Булганин, который внутренне колебался, согласился перенести заседание на следующий день, что, собственно, и спасло Хрущева. Заседания 19–21 июня проходили уже в полном составе и с присутствием всех секретарей ЦК. Шепилов, понимавший, к чему шло дело, настаивал на том, чтобы прекратить прения и проголосовать. Почему же действительно просто не проголосовали? Каганович объяснял, что «мы вели критику Хрущева по-партийному, строго соблюдая все установленные нормы с целью сохранения единства». Большинство Президиума было уверено, что они — верховная власть и их воля будет исполнена. Они продолжали играть в шахматы в тот момент, когда Хрущев уже играл в танковый биатлон.
«Президиум заседал четыре дня. Председательствовавший Булганин по-демократически вел заседание, не ограничивал время ораторам, давая порой повторные выступления и секретарям ЦК. А тем временем хрущевский секретариат ЦК организовал тайно от Президиума ЦК вызов членов ЦК в Москву, разослав через органы ГПУ и органы Министерства обороны десятки самолетов, которые привезли в Москву членов ЦК. Это было сделано без какого-либо решения Президиума и даже не дожидаясь его решения по обсуждаемому вопросу»[1482]. Кто сыграл решающую роль в событиях тех дней? Молотов давал ответ: «Жуков — крупный военный, но слабый политик. Он сыграл решающую роль в возведении на пьедестал Хрущева в 1957 году, а потом сам проклинал его»[1483]. 21 июня 80 членов ЦК подписываются под обращением Президиуму с требованием срочно созвать пленум ЦК. Двадцать из подписавшихся во главе с маршалом Коневым двинулись в Президиум. И его члены, вместо того чтобы попросить представителей «второго эшелона» покинуть зал, согласились прервать заседание Президиума и пойти в Свердловский зал на встречу с членами ЦК. Теперь инициатива полностью перешла в руки Хрущева.

____

▶ [Что нужно сделать]
A – Перепечатайте отрывок из текста о заседании Президиума ЦК. Начните со слов «Булганин, который внутренне» и закончите словами «в танковый биатлон.».
B – Продолжите текст о заседании Президиума ЦК: напишите, что идет сразу после его последнего предложения.

____

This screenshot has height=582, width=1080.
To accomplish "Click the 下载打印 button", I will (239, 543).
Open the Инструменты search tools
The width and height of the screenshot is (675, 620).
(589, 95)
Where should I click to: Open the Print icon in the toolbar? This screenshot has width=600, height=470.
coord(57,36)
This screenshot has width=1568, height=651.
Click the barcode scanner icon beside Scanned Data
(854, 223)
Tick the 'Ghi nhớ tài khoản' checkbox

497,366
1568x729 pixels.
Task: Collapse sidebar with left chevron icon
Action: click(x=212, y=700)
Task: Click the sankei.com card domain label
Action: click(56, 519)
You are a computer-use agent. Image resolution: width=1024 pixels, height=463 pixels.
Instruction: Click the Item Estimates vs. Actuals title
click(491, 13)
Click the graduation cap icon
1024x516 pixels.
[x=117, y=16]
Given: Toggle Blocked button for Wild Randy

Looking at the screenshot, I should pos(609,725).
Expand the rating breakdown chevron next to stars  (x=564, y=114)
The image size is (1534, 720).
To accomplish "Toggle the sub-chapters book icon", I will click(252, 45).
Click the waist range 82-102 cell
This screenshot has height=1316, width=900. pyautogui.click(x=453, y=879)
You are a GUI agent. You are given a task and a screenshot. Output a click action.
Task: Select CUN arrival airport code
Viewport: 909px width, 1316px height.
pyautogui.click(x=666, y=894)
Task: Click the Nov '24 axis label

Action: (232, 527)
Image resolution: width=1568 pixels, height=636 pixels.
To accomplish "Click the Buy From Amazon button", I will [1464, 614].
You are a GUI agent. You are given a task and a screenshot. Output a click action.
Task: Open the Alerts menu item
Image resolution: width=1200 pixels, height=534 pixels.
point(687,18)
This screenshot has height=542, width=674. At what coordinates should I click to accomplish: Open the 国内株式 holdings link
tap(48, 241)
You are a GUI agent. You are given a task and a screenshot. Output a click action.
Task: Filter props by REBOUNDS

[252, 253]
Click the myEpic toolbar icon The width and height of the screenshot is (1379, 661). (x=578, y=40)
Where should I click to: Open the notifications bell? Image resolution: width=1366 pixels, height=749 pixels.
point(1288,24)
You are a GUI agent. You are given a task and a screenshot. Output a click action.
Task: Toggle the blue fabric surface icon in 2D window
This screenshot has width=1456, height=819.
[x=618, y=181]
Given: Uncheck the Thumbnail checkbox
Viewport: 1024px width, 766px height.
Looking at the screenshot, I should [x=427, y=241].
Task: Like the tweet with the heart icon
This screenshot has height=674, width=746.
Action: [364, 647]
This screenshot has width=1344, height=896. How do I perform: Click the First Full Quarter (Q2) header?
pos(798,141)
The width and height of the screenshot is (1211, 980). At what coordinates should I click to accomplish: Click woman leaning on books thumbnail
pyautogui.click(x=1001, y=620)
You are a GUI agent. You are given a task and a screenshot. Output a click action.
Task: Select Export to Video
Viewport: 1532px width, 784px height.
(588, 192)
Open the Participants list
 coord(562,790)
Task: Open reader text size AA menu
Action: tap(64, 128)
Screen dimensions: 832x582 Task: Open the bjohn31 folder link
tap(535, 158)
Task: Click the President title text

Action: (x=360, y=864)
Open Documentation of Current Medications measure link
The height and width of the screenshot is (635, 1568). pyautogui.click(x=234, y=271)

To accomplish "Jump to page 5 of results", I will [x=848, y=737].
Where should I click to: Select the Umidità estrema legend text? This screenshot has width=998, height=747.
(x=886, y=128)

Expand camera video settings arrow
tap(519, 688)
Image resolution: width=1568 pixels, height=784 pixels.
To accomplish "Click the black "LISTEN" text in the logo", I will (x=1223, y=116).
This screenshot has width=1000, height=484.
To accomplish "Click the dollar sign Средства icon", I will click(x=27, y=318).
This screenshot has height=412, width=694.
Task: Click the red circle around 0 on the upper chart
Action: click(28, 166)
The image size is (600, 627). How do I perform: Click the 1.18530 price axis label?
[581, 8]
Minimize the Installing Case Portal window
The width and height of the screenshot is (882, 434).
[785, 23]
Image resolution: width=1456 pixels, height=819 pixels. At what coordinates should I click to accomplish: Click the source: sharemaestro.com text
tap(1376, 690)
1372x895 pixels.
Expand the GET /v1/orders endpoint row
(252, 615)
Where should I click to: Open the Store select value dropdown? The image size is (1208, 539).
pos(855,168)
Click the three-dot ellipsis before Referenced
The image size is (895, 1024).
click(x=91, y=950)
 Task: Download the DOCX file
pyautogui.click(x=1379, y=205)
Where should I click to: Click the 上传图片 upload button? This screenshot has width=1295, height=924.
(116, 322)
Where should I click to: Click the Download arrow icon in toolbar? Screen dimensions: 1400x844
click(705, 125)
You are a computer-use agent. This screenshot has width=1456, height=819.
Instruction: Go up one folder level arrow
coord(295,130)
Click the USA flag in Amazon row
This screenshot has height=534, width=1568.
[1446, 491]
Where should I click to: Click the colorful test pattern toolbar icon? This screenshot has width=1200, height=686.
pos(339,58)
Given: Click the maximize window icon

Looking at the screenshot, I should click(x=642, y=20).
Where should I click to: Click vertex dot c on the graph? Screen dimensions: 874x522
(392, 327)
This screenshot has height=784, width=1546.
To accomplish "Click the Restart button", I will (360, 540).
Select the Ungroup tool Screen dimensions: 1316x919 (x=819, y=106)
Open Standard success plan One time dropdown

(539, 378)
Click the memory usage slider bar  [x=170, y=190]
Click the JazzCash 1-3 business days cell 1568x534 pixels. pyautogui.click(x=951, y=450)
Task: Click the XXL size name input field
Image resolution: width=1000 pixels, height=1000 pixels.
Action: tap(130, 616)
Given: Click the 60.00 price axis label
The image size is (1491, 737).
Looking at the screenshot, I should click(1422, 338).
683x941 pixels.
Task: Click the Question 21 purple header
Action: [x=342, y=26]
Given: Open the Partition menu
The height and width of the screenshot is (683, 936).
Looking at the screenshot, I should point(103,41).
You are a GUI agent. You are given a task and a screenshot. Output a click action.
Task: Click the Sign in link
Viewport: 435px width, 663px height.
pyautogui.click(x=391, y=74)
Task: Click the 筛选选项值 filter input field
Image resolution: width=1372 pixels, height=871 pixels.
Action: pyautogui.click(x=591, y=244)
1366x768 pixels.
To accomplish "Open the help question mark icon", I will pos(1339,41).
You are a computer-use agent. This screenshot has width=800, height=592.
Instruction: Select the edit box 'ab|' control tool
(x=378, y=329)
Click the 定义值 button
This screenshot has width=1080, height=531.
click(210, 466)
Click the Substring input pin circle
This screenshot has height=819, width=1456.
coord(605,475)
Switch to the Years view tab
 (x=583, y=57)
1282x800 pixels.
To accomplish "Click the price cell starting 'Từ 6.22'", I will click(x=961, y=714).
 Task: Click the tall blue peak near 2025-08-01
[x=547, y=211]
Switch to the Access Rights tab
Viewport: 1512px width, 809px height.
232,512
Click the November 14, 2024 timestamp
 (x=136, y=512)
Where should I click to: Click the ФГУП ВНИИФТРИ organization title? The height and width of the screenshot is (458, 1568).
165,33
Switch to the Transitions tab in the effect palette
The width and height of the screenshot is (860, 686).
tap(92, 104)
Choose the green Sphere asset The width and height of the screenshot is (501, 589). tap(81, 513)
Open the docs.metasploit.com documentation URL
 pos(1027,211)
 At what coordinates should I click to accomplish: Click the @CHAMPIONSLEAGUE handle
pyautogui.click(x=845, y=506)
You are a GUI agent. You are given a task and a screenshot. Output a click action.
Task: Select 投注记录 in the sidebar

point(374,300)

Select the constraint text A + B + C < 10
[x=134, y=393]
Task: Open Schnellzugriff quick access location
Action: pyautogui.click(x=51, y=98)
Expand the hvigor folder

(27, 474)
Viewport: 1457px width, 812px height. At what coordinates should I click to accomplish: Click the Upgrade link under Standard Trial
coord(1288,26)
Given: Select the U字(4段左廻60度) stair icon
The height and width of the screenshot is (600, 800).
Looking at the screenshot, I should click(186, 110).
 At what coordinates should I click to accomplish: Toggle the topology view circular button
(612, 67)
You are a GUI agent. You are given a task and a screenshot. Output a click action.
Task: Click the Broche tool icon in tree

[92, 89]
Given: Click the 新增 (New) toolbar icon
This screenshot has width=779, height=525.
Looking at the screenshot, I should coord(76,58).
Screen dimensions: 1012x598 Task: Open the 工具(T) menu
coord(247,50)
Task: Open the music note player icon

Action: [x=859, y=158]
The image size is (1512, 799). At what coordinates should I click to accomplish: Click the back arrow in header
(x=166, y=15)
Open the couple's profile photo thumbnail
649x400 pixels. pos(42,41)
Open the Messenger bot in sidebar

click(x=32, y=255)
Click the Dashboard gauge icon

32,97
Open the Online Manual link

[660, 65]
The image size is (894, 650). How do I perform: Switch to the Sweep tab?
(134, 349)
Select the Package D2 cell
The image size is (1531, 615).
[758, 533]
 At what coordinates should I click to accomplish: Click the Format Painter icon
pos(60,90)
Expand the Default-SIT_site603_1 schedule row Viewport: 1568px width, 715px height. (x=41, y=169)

____

▶ [Результаты]
A –
Булганин, который внутренне колебался, согласился перенести заседание на следующий день, что, собственно, и спасло Хрущева. Заседания 19–21 июня проходили уже в полном составе и с присутствием всех секретарей ЦК. Шепилов, понимавший, к чему шло дело, настаивал на том, чтобы прекратить прения и проголосовать. Почему же действительно просто не проголосовали? Каганович объяснял, что «мы вели критику Хрущева по-партийному, строго соблюдая все установленные нормы с целью сохранения единства». Большинство Президиума было уверено, что они — верховная власть и их воля будет исполнена. Они продолжали играть в шахматы в тот момент, когда Хрущев уже играл в танковый биатлон.

B –
Пленум открылся в 14.00 22 июня. Как заметил Каганович, «вместо доклада о заседании Президиума, которого, конечно, ожидали члены ЦК, им было преподнесено “блюдо” “об антипартийной группе Маленкова, Кагановича и Молотова”… Чувствуя нелепость, несуразность положения — объявить большинство Президиума ЦК фракцией, хрущевские обвинители прибегли к хитроумной выдумке о “группе трех”»[1484]. Как отмечал Шепилов, «параллельно серовские люди вызывали членов ЦК и запугивали, что сейчас начнутся аресты и репрессии»[1485]. Оппозиция стремительно таяла.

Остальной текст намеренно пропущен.